Task prompt:
Could you update the listing below so that every "Image resolution" becomes "Screen size", with nothing else altered?

A run of records
>> begin
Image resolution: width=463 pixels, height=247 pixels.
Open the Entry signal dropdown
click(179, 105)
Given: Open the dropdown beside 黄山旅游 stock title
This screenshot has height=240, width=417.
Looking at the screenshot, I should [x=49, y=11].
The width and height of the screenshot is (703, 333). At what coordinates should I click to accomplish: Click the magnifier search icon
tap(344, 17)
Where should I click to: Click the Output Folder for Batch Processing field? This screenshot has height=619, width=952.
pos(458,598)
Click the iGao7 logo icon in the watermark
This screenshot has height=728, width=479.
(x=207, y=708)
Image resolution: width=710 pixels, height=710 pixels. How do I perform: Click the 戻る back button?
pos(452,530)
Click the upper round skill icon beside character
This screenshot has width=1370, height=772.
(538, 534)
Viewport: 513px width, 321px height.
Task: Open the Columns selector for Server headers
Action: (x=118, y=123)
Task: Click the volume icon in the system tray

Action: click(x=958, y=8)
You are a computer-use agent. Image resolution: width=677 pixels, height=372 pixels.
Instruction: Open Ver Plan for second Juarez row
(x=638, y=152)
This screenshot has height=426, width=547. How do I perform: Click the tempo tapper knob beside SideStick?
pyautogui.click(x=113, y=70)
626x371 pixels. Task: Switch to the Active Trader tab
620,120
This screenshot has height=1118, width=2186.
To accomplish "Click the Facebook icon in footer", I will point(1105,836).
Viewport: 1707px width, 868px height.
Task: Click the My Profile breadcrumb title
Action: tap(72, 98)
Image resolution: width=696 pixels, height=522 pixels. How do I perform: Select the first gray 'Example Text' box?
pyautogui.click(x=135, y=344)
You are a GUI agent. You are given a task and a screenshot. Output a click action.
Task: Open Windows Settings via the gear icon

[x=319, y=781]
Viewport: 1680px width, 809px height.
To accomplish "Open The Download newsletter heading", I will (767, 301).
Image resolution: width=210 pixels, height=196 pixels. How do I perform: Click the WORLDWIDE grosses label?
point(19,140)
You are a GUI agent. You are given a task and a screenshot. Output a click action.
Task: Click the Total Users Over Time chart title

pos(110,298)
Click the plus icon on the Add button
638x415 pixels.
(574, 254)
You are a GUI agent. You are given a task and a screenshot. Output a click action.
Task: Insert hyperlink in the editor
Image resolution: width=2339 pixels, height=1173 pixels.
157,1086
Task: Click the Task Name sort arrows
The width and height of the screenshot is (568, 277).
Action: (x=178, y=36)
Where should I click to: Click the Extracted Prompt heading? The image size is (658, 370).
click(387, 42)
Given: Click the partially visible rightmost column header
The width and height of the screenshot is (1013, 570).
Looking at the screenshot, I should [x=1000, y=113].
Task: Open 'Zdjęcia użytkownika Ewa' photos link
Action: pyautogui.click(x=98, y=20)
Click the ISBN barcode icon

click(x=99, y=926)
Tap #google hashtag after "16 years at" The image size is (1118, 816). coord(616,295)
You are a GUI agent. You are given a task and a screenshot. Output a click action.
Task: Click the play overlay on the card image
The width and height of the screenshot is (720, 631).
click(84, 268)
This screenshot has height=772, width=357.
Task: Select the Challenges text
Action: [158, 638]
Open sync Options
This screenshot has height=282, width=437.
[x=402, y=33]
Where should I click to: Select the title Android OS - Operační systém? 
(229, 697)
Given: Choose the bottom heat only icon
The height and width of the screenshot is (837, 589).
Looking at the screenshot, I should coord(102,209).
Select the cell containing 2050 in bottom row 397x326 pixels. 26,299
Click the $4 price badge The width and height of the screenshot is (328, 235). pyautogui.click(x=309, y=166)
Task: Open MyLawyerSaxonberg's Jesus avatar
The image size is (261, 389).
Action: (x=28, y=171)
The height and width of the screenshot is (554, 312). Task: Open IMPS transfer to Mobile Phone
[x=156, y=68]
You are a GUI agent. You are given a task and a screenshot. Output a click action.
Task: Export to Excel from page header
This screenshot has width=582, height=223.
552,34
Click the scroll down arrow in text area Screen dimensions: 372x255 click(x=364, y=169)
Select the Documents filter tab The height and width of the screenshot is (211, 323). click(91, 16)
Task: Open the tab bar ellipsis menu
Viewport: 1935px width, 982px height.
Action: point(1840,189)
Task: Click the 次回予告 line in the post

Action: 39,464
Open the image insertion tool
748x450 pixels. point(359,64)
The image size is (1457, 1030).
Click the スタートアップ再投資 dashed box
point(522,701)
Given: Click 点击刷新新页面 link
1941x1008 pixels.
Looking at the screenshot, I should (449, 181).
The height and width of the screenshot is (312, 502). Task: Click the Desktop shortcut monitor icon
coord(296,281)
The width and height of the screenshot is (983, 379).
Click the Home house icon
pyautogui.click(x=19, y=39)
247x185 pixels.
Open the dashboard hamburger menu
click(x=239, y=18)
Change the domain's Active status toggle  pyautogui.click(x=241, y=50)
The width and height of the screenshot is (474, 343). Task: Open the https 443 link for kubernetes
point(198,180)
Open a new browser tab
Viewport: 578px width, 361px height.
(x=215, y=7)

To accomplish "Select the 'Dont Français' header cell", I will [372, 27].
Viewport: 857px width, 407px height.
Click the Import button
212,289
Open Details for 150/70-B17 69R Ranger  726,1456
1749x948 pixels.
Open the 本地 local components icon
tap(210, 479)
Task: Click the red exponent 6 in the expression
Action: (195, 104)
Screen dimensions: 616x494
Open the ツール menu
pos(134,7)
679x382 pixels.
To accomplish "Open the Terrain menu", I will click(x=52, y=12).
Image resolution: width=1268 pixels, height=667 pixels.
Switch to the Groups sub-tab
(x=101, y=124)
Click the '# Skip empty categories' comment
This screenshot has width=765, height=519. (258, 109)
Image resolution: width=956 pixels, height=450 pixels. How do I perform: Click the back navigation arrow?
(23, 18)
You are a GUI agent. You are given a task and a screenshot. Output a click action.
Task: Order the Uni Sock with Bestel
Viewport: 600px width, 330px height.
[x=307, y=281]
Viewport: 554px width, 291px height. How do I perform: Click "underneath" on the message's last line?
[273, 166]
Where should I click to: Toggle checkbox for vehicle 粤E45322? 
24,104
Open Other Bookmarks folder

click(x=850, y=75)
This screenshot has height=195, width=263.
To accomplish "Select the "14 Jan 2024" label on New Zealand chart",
>> end
Task solution:
Screen size: width=463 pixels, height=247 pixels.
Open the Entry signal dropdown
click(179, 105)
Given: Open the dropdown beside 黄山旅游 stock title
This screenshot has height=240, width=417.
Looking at the screenshot, I should [x=49, y=11].
The width and height of the screenshot is (703, 333). At what coordinates should I click to accomplish: Click the magnifier search icon
tap(344, 17)
Where should I click to: Click the Output Folder for Batch Processing field? This screenshot has height=619, width=952.
pos(458,598)
Click the iGao7 logo icon in the watermark
This screenshot has height=728, width=479.
(x=207, y=708)
Screen size: width=710 pixels, height=710 pixels. How do I perform: Click the 戻る back button?
pos(452,530)
Click the upper round skill icon beside character
This screenshot has width=1370, height=772.
(538, 534)
Viewport: 513px width, 321px height.
Task: Open the Columns selector for Server headers
Action: (x=118, y=123)
Task: Click the volume icon in the system tray

Action: click(x=958, y=8)
You are a computer-use agent. Screen size: width=677 pixels, height=372 pixels.
Instruction: Open Ver Plan for second Juarez row
(x=638, y=152)
This screenshot has height=426, width=547. How do I perform: Click the tempo tapper knob beside SideStick?
pyautogui.click(x=113, y=70)
626x371 pixels. Task: Switch to the Active Trader tab
620,120
This screenshot has height=1118, width=2186.
To accomplish "Click the Facebook icon in footer", I will point(1105,836).
Viewport: 1707px width, 868px height.
Task: Click the My Profile breadcrumb title
Action: tap(72, 98)
Screen size: width=696 pixels, height=522 pixels. How do I perform: Select the first gray 'Example Text' box?
pyautogui.click(x=135, y=344)
You are a GUI agent. You are given a task and a screenshot. Output a click action.
Task: Open Windows Settings via the gear icon

[x=319, y=781]
Viewport: 1680px width, 809px height.
To accomplish "Open The Download newsletter heading", I will (767, 301).
Screen size: width=210 pixels, height=196 pixels. How do I perform: Click the WORLDWIDE grosses label?
point(19,140)
You are a GUI agent. You are given a task and a screenshot. Output a click action.
Task: Click the Total Users Over Time chart title

pos(110,298)
Click the plus icon on the Add button
638x415 pixels.
(574, 254)
You are a GUI agent. You are given a task and a screenshot. Output a click action.
Task: Insert hyperlink in the editor
Screen size: width=2339 pixels, height=1173 pixels.
157,1086
Task: Click the Task Name sort arrows
The width and height of the screenshot is (568, 277).
Action: (x=178, y=36)
Where should I click to: Click the Extracted Prompt heading? The image size is (658, 370).
click(387, 42)
Given: Click the partially visible rightmost column header
The width and height of the screenshot is (1013, 570).
Looking at the screenshot, I should [x=1000, y=113].
Task: Open 'Zdjęcia użytkownika Ewa' photos link
Action: pyautogui.click(x=98, y=20)
Click the ISBN barcode icon

click(x=99, y=926)
Tap #google hashtag after "16 years at" The image size is (1118, 816). coord(616,295)
You are a GUI agent. You are given a task and a screenshot. Output a click action.
Task: Click the play overlay on the card image
The width and height of the screenshot is (720, 631).
click(84, 268)
This screenshot has height=772, width=357.
Task: Select the Challenges text
Action: [158, 638]
Open sync Options
This screenshot has height=282, width=437.
[x=402, y=33]
Where should I click to: Select the title Android OS - Operační systém? 
(229, 697)
Given: Choose the bottom heat only icon
The height and width of the screenshot is (837, 589).
Looking at the screenshot, I should coord(102,209).
Select the cell containing 2050 in bottom row 397x326 pixels. 26,299
Click the $4 price badge The width and height of the screenshot is (328, 235). pyautogui.click(x=309, y=166)
Task: Open MyLawyerSaxonberg's Jesus avatar
The image size is (261, 389).
Action: (x=28, y=171)
The height and width of the screenshot is (554, 312). Task: Open IMPS transfer to Mobile Phone
[x=156, y=68]
You are a GUI agent. You are given a task and a screenshot. Output a click action.
Task: Export to Excel from page header
This screenshot has width=582, height=223.
552,34
Click the scroll down arrow in text area Screen dimensions: 372x255 click(x=364, y=169)
Select the Documents filter tab The height and width of the screenshot is (211, 323). click(91, 16)
Task: Open the tab bar ellipsis menu
Viewport: 1935px width, 982px height.
Action: point(1840,189)
Task: Click the 次回予告 line in the post

Action: 39,464
Open the image insertion tool
748x450 pixels. point(359,64)
The image size is (1457, 1030).
Click the スタートアップ再投資 dashed box
point(522,701)
Given: Click 点击刷新新页面 link
1941x1008 pixels.
Looking at the screenshot, I should (449, 181).
The height and width of the screenshot is (312, 502). Task: Click the Desktop shortcut monitor icon
coord(296,281)
The width and height of the screenshot is (983, 379).
Click the Home house icon
pyautogui.click(x=19, y=39)
247x185 pixels.
Open the dashboard hamburger menu
click(x=239, y=18)
Change the domain's Active status toggle  pyautogui.click(x=241, y=50)
The width and height of the screenshot is (474, 343). Task: Open the https 443 link for kubernetes
point(198,180)
Open a new browser tab
Viewport: 578px width, 361px height.
(x=215, y=7)

To accomplish "Select the 'Dont Français' header cell", I will [372, 27].
Viewport: 857px width, 407px height.
Click the Import button
212,289
Open Details for 150/70-B17 69R Ranger  726,1456
1749x948 pixels.
Open the 本地 local components icon
tap(210, 479)
Task: Click the red exponent 6 in the expression
Action: (195, 104)
Screen dimensions: 616x494
Open the ツール menu
pos(134,7)
679x382 pixels.
To accomplish "Open the Terrain menu", I will click(x=52, y=12).
Screen size: width=1268 pixels, height=667 pixels.
Switch to the Groups sub-tab
(x=101, y=124)
Click the '# Skip empty categories' comment
This screenshot has width=765, height=519. (258, 109)
Screen size: width=956 pixels, height=450 pixels. How do I perform: Click the back navigation arrow?
(23, 18)
You are a GUI agent. You are given a task and a screenshot. Output a click action.
Task: Order the Uni Sock with Bestel
Viewport: 600px width, 330px height.
[x=307, y=281]
Viewport: 554px width, 291px height. How do I perform: Click "underneath" on the message's last line?
[273, 166]
Where should I click to: Toggle checkbox for vehicle 粤E45322? 
24,104
Open Other Bookmarks folder

click(x=850, y=75)
This screenshot has height=195, width=263.
To accomplish "Select the "14 Jan 2024" label on New Zealand chart",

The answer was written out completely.